→ **Text shown**:

No judgment structure available for this case.

[2012] FWA 6453


FAIR WORK AUSTRALIA

DECISION

Fair Work Act 2009
s.394—Unfair dismissal

Kylie Monks
v
John Holland Group Pty Ltd
(U2012/4488)

COMMISSIONER GOOLEY

MELBOURNE, 1 AUGUST 2012

Application for unfair dismissal remedy.

[1] Ms Kylie Monks (the Applicant) was employed by John Holland Group Pty Ltd (the Respondent) from 13 October 2008 until her employment was terminated on 17 January 2012.

[2] The Applicant lodged an application for relief pursuant to section 394 of the Fair Work Act 2009 (FW Act) alleging that she was unfairly dismissed.

[3] The application was listed for hearing on 8 June 2012.

[4] Mr Garry Dircks was given permission to appear for the Applicant and Mr Jonathon Forbes was given permission to appear for the Respondent.

Jurisdiction of Fair Work Australia

[5] There is no dispute that the Applicant is a person who was protected from unfair dismissal. However it was submitted by the Respondent that this was a genuine redundancy.

→ **Request**: Carry on the unfair dismissal decision from its last paragraph.

→ **Supplied data**:
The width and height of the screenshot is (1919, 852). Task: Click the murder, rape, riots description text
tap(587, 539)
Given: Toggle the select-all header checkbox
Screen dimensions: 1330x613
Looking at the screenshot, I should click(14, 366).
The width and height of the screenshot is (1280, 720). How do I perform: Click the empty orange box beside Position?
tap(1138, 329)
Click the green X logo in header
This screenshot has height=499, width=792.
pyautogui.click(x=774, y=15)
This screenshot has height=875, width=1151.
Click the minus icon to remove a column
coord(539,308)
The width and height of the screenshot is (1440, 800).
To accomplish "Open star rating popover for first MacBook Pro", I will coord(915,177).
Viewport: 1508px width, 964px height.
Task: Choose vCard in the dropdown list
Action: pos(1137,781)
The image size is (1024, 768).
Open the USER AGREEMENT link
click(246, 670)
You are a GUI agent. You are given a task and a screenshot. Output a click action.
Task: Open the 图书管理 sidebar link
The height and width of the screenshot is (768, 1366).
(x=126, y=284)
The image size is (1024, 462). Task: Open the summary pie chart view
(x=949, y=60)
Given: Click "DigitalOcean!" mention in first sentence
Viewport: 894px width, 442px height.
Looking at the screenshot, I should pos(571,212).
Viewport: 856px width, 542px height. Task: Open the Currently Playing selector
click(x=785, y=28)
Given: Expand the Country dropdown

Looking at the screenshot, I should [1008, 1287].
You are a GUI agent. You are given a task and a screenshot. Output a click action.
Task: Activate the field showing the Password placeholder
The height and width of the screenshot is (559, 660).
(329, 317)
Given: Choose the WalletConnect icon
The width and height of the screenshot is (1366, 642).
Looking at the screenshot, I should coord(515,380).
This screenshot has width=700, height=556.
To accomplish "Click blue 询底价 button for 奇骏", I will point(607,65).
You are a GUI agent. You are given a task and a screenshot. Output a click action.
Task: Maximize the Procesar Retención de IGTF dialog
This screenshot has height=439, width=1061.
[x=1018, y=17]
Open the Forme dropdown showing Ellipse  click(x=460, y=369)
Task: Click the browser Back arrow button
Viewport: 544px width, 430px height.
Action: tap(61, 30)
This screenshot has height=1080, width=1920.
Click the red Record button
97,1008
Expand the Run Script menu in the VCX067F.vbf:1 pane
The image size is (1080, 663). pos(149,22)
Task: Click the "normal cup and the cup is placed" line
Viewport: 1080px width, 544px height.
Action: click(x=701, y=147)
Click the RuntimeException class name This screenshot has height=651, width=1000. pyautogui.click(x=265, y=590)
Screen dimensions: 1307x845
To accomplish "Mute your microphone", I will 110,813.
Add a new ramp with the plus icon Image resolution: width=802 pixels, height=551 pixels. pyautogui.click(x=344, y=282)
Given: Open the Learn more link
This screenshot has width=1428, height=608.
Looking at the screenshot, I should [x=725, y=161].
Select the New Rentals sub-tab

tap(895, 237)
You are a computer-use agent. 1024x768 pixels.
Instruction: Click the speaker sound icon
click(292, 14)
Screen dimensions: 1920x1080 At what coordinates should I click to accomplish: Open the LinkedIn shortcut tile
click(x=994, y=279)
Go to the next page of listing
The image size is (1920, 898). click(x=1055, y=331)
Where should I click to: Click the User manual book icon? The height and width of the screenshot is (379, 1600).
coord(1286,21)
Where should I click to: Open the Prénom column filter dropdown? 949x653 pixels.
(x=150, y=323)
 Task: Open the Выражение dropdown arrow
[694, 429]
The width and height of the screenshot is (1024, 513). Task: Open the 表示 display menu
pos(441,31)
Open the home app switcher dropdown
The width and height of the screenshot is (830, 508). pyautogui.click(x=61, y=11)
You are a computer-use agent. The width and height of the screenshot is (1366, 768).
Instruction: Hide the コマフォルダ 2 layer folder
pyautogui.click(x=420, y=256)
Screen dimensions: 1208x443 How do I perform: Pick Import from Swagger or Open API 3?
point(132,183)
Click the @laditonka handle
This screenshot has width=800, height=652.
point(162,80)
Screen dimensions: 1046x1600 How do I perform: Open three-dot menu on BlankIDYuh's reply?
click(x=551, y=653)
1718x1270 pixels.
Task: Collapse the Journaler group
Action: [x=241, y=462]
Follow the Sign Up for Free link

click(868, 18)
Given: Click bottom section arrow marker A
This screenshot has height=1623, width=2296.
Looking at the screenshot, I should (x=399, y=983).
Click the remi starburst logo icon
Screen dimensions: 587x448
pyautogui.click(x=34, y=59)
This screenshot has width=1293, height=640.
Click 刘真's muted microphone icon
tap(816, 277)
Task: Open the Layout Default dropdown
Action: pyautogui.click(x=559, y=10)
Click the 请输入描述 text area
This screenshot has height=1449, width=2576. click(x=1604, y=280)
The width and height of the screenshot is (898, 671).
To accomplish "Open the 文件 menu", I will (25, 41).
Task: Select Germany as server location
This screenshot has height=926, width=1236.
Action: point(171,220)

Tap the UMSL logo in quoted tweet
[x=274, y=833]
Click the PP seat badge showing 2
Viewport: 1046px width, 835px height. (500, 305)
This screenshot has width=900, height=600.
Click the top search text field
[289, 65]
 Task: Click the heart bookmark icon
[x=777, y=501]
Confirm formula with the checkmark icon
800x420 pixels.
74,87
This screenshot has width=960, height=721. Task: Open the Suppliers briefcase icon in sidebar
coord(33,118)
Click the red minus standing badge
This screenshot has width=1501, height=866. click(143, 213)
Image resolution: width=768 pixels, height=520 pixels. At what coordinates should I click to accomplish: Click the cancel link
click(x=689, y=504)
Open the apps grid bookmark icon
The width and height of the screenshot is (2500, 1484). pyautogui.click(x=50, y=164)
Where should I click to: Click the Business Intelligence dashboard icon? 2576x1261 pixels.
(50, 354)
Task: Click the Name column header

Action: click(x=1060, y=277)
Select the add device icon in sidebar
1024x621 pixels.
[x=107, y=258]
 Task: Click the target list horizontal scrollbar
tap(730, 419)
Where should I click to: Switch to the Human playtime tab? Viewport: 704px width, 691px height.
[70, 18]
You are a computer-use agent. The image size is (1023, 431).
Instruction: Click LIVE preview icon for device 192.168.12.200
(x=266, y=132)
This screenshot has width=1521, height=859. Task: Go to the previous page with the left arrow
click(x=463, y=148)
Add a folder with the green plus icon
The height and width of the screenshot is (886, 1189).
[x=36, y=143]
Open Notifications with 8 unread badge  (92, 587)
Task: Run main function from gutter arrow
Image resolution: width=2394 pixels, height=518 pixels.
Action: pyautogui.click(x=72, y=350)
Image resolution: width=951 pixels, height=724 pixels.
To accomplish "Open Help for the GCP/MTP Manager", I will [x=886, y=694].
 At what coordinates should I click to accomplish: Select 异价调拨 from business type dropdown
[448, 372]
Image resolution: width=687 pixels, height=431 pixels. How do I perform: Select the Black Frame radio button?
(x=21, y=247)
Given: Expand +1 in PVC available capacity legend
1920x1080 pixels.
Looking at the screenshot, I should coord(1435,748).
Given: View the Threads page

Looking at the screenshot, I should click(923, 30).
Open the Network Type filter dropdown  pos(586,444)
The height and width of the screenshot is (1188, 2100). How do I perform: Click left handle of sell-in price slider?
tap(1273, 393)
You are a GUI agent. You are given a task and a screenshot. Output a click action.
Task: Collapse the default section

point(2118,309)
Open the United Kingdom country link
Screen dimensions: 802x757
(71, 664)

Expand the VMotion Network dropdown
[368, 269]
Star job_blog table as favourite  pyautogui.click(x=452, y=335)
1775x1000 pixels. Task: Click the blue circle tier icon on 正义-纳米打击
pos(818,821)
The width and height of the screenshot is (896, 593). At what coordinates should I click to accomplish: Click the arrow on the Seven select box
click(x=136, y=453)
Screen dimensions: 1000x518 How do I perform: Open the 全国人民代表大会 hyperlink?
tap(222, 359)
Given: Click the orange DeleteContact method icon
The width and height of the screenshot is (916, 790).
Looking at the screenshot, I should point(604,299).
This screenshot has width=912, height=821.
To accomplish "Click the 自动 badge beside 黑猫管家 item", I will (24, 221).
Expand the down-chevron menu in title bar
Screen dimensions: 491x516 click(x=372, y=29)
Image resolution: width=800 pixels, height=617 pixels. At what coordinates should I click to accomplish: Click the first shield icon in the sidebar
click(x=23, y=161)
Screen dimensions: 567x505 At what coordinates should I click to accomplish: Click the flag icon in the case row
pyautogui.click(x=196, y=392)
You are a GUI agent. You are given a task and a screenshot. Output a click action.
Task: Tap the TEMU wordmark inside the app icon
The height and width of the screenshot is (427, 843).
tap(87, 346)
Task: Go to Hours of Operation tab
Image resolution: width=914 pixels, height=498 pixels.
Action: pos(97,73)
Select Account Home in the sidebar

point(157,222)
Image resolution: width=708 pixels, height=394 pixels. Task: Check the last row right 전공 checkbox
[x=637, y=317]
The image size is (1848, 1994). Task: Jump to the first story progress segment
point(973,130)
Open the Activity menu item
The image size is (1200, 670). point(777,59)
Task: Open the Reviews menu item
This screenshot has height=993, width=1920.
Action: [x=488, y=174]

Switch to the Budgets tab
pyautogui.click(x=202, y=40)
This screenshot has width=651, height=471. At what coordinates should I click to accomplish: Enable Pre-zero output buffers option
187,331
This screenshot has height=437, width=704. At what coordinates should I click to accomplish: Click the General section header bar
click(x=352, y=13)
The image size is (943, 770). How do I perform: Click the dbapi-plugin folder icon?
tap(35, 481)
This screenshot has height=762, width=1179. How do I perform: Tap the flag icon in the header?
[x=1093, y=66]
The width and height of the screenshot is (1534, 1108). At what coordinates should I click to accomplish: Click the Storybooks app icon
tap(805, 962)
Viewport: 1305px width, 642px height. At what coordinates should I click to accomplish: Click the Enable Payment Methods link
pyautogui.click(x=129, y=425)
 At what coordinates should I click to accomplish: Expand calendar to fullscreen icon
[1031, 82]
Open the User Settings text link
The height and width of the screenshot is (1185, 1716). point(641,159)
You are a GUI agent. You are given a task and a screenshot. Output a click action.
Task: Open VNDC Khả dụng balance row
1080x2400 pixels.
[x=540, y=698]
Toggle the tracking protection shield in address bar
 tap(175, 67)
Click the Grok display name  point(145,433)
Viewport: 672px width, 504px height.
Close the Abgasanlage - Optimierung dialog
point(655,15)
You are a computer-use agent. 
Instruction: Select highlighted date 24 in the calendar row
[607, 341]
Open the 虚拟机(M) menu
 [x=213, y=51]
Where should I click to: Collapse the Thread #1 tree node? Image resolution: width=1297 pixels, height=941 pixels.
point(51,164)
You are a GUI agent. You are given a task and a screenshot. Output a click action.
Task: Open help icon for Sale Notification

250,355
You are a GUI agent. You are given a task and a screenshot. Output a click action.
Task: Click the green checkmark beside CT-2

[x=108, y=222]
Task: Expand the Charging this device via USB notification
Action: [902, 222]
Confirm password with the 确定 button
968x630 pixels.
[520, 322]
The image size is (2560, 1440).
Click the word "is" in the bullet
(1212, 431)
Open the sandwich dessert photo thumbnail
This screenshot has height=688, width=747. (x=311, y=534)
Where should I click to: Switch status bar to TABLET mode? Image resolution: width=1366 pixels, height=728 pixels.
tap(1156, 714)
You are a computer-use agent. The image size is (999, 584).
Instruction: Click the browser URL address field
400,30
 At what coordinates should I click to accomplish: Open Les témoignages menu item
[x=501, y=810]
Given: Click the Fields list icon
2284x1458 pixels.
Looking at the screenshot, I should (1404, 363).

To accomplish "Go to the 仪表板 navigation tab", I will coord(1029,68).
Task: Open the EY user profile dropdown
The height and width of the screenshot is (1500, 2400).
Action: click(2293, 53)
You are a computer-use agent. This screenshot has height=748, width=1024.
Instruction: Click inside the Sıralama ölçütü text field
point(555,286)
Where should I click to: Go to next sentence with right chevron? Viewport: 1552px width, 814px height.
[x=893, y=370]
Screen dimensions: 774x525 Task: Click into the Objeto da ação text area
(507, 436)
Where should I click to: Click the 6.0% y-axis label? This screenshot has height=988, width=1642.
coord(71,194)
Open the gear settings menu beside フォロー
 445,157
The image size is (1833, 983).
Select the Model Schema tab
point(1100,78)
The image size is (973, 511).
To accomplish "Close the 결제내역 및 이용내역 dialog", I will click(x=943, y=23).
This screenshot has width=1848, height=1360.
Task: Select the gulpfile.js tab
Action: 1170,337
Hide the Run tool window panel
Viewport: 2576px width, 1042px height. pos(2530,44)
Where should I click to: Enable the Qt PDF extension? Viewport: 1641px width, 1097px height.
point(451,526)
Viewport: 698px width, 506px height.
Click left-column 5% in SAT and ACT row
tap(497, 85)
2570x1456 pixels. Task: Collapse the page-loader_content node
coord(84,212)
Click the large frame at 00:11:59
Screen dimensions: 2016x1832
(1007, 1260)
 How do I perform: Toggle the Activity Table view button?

→ **Right answer**:
The evidence

[6] The Applicant was initially employed on a fixed term contract as a personal assistant in a maternity leave position. In July 2009, she was subsequently offered ongoing employment as a personal assistant to the pre-contracts manager. 1 At that time the pre-contracts manager was Dr David Sims.2 There were no issues with the Applicant’s performance in her role.

[7] In December 2011 Dr Sims was promoted and his new position was located in Sydney. The Applicant was asked by Dr Sims to relocate with him but she did not accept this offer. Ms Nicole Stoddart was appointed as pre-contracts manager and the Applicant became her personal assistant.

[8] Ms Stoddart gave evidence that she worked with Dr Sims in the six months prior to her appointment as the pre-contracts manager as she was earmarked to take up the position in December 2011. It was her evidence that her role was to be different to that performed by Dr Sims. 3 She was required to travel more extensively than Dr Sims. Further it was her evidence that her team was less experienced than Dr Sims’ team and she was “required to provide them with additional support” which increased her workload.

[9] It was her evidence that she spoke to the General Manager in mid December 2011 about her new role and she told the General Manager that she required an assistant who could manage a broader range of responsibilities than the Applicant. It was her evidence that Dr Sims was largely self sufficient and therefore the Applicant’s role was more limited in scope and responsibilities. The General Manager agreed that she needed a higher level of support and suggested she replace her personal assistant with “a more senior and experienced Executive Assistant.” 4 He suggested that a person who had previously been an executive assistant to a senior project director, be appointed.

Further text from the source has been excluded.